[Dataset items]
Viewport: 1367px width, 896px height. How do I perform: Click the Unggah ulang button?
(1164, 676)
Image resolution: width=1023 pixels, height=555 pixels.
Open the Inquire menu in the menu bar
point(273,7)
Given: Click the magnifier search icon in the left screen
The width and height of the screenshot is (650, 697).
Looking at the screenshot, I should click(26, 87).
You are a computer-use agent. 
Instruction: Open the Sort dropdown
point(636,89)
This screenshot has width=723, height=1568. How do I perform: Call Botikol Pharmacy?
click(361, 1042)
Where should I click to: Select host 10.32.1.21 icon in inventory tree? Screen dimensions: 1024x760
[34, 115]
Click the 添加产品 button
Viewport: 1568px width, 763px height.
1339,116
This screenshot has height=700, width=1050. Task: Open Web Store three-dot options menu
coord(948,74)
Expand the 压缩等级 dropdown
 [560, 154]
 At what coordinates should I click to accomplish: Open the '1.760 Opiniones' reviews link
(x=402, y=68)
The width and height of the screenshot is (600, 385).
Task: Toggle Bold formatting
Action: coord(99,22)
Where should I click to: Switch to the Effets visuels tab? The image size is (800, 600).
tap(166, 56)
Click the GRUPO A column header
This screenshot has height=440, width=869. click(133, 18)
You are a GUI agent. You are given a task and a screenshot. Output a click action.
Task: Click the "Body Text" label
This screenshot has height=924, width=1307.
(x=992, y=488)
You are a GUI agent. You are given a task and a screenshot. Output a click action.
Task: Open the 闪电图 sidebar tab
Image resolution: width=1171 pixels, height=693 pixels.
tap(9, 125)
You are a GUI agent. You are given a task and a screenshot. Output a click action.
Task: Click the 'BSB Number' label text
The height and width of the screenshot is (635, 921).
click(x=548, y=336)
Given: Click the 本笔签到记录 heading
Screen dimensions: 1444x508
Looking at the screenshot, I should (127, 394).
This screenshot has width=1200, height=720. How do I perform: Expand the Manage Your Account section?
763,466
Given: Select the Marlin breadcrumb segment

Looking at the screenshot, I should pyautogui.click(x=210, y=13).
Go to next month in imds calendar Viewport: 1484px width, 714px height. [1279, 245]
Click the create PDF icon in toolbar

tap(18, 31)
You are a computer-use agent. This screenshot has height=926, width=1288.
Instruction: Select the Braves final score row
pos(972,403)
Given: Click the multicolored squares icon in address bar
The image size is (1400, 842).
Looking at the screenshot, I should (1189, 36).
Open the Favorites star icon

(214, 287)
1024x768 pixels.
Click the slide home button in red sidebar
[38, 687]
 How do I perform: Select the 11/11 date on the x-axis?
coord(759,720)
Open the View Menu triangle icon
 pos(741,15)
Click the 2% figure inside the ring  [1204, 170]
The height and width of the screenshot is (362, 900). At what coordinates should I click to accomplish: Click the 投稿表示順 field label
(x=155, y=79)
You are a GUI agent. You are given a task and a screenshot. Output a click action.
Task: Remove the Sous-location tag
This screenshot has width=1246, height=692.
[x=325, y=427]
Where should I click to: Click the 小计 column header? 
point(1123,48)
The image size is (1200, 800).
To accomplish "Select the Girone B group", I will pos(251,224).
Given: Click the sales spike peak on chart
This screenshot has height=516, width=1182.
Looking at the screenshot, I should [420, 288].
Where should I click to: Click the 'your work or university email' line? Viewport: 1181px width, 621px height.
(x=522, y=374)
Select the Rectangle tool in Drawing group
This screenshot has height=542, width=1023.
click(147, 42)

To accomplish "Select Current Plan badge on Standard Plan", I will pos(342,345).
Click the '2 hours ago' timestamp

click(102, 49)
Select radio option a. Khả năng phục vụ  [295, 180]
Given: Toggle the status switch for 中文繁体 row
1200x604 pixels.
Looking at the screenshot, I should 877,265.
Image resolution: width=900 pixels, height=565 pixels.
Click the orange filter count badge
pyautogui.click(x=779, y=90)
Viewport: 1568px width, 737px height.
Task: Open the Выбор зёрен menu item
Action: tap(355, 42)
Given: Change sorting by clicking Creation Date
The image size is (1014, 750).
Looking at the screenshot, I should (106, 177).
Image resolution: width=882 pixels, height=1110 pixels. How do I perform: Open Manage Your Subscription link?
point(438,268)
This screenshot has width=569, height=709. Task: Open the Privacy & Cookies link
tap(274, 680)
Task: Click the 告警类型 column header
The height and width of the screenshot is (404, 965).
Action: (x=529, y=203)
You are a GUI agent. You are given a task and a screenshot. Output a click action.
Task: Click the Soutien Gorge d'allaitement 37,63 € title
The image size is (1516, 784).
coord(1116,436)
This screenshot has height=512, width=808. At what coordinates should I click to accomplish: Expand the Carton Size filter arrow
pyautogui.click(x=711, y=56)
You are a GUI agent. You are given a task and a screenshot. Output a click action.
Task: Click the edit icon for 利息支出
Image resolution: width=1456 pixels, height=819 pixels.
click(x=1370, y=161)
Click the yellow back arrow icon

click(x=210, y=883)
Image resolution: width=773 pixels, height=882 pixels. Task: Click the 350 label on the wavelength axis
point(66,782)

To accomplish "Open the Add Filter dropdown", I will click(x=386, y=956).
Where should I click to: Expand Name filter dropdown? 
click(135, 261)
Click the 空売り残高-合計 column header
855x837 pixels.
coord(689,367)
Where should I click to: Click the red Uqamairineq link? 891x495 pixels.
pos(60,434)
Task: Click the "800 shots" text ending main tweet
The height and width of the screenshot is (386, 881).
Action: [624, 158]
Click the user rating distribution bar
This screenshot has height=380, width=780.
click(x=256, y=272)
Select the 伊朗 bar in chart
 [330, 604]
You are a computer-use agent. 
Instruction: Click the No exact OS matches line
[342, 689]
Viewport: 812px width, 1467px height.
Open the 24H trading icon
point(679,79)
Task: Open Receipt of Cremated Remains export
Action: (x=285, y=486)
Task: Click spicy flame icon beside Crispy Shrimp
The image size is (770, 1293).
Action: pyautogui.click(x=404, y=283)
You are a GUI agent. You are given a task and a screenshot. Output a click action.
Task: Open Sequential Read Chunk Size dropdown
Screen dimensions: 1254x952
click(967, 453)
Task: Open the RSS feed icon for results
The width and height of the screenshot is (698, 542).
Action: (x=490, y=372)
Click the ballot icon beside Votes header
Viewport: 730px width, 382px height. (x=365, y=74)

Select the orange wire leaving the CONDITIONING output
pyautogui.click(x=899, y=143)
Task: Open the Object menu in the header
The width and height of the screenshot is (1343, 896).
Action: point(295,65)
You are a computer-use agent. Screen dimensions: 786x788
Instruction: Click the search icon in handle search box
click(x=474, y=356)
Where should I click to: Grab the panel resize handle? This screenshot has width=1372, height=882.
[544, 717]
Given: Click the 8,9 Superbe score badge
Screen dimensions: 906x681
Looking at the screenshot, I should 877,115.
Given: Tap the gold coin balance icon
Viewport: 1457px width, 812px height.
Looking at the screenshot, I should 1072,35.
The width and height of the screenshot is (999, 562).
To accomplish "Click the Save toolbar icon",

_ACTIVITY_. Copy out the entries in full, exactly as they appear.

_WRITTEN SOLUTION_.
Viewport: 1367px width, 896px height. How do I perform: Click the Unggah ulang button?
(1164, 676)
Image resolution: width=1023 pixels, height=555 pixels.
Open the Inquire menu in the menu bar
point(273,7)
Given: Click the magnifier search icon in the left screen
The width and height of the screenshot is (650, 697).
Looking at the screenshot, I should click(26, 87).
You are a computer-use agent. 
Instruction: Open the Sort dropdown
point(636,89)
This screenshot has width=723, height=1568. How do I perform: Call Botikol Pharmacy?
click(361, 1042)
Where should I click to: Select host 10.32.1.21 icon in inventory tree? Screen dimensions: 1024x760
[34, 115]
Click the 添加产品 button
Viewport: 1568px width, 763px height.
1339,116
This screenshot has height=700, width=1050. Task: Open Web Store three-dot options menu
coord(948,74)
Expand the 压缩等级 dropdown
 [560, 154]
 At what coordinates should I click to accomplish: Open the '1.760 Opiniones' reviews link
(x=402, y=68)
The width and height of the screenshot is (600, 385).
Task: Toggle Bold formatting
Action: coord(99,22)
Where should I click to: Switch to the Effets visuels tab? The image size is (800, 600).
tap(166, 56)
Click the GRUPO A column header
This screenshot has height=440, width=869. click(133, 18)
You are a GUI agent. You are given a task and a screenshot. Output a click action.
Task: Click the "Body Text" label
This screenshot has height=924, width=1307.
(x=992, y=488)
You are a GUI agent. You are given a task and a screenshot. Output a click action.
Task: Open the 闪电图 sidebar tab
Image resolution: width=1171 pixels, height=693 pixels.
tap(9, 125)
You are a GUI agent. You are given a task and a screenshot. Output a click action.
Task: Click the 'BSB Number' label text
The height and width of the screenshot is (635, 921).
click(x=548, y=336)
Given: Click the 本笔签到记录 heading
Screen dimensions: 1444x508
Looking at the screenshot, I should (127, 394).
This screenshot has width=1200, height=720. How do I perform: Expand the Manage Your Account section?
763,466
Given: Select the Marlin breadcrumb segment

Looking at the screenshot, I should pyautogui.click(x=210, y=13).
Go to next month in imds calendar Viewport: 1484px width, 714px height. [1279, 245]
Click the create PDF icon in toolbar

tap(18, 31)
You are a computer-use agent. This screenshot has height=926, width=1288.
Instruction: Select the Braves final score row
pos(972,403)
Given: Click the multicolored squares icon in address bar
The image size is (1400, 842).
Looking at the screenshot, I should (1189, 36).
Open the Favorites star icon

(214, 287)
1024x768 pixels.
Click the slide home button in red sidebar
[38, 687]
 How do I perform: Select the 11/11 date on the x-axis?
coord(759,720)
Open the View Menu triangle icon
 pos(741,15)
Click the 2% figure inside the ring  [1204, 170]
The height and width of the screenshot is (362, 900). At what coordinates should I click to accomplish: Click the 投稿表示順 field label
(x=155, y=79)
You are a GUI agent. You are given a task and a screenshot. Output a click action.
Task: Remove the Sous-location tag
This screenshot has width=1246, height=692.
[x=325, y=427]
Where should I click to: Click the 小计 column header? 
point(1123,48)
The image size is (1200, 800).
To accomplish "Select the Girone B group", I will pos(251,224).
Given: Click the sales spike peak on chart
This screenshot has height=516, width=1182.
Looking at the screenshot, I should [420, 288].
Where should I click to: Click the 'your work or university email' line? Viewport: 1181px width, 621px height.
(x=522, y=374)
Select the Rectangle tool in Drawing group
This screenshot has height=542, width=1023.
click(147, 42)

To accomplish "Select Current Plan badge on Standard Plan", I will pos(342,345).
Click the '2 hours ago' timestamp

click(102, 49)
Select radio option a. Khả năng phục vụ  [295, 180]
Given: Toggle the status switch for 中文繁体 row
1200x604 pixels.
Looking at the screenshot, I should 877,265.
Image resolution: width=900 pixels, height=565 pixels.
Click the orange filter count badge
pyautogui.click(x=779, y=90)
Viewport: 1568px width, 737px height.
Task: Open the Выбор зёрен menu item
Action: tap(355, 42)
Given: Change sorting by clicking Creation Date
The image size is (1014, 750).
Looking at the screenshot, I should (106, 177).
Image resolution: width=882 pixels, height=1110 pixels. How do I perform: Open Manage Your Subscription link?
point(438,268)
This screenshot has width=569, height=709. Task: Open the Privacy & Cookies link
tap(274, 680)
Task: Click the 告警类型 column header
The height and width of the screenshot is (404, 965).
Action: (x=529, y=203)
You are a GUI agent. You are given a task and a screenshot. Output a click action.
Task: Click the Soutien Gorge d'allaitement 37,63 € title
The image size is (1516, 784).
coord(1116,436)
This screenshot has height=512, width=808. At what coordinates should I click to accomplish: Expand the Carton Size filter arrow
pyautogui.click(x=711, y=56)
You are a GUI agent. You are given a task and a screenshot. Output a click action.
Task: Click the edit icon for 利息支出
Image resolution: width=1456 pixels, height=819 pixels.
click(x=1370, y=161)
Click the yellow back arrow icon

click(x=210, y=883)
Image resolution: width=773 pixels, height=882 pixels. Task: Click the 350 label on the wavelength axis
point(66,782)

To accomplish "Open the Add Filter dropdown", I will click(x=386, y=956).
Where should I click to: Expand Name filter dropdown? 
click(135, 261)
Click the 空売り残高-合計 column header
855x837 pixels.
coord(689,367)
Where should I click to: Click the red Uqamairineq link? 891x495 pixels.
pos(60,434)
Task: Click the "800 shots" text ending main tweet
The height and width of the screenshot is (386, 881).
Action: [624, 158]
Click the user rating distribution bar
This screenshot has height=380, width=780.
click(x=256, y=272)
Select the 伊朗 bar in chart
 [330, 604]
You are a computer-use agent. 
Instruction: Click the No exact OS matches line
[342, 689]
Viewport: 812px width, 1467px height.
Open the 24H trading icon
point(679,79)
Task: Open Receipt of Cremated Remains export
Action: (x=285, y=486)
Task: Click spicy flame icon beside Crispy Shrimp
The image size is (770, 1293).
Action: pyautogui.click(x=404, y=283)
You are a GUI agent. You are given a task and a screenshot. Output a click action.
Task: Open Sequential Read Chunk Size dropdown
Screen dimensions: 1254x952
click(967, 453)
Task: Open the RSS feed icon for results
The width and height of the screenshot is (698, 542).
Action: (x=490, y=372)
Click the ballot icon beside Votes header
Viewport: 730px width, 382px height. (x=365, y=74)

Select the orange wire leaving the CONDITIONING output
pyautogui.click(x=899, y=143)
Task: Open the Object menu in the header
The width and height of the screenshot is (1343, 896).
Action: point(295,65)
You are a computer-use agent. Screen dimensions: 786x788
Instruction: Click the search icon in handle search box
click(x=474, y=356)
Where should I click to: Grab the panel resize handle? This screenshot has width=1372, height=882.
[544, 717]
Given: Click the 8,9 Superbe score badge
Screen dimensions: 906x681
Looking at the screenshot, I should 877,115.
Given: Tap the gold coin balance icon
Viewport: 1457px width, 812px height.
Looking at the screenshot, I should 1072,35.
The width and height of the screenshot is (999, 562).
To accomplish "Click the Save toolbar icon",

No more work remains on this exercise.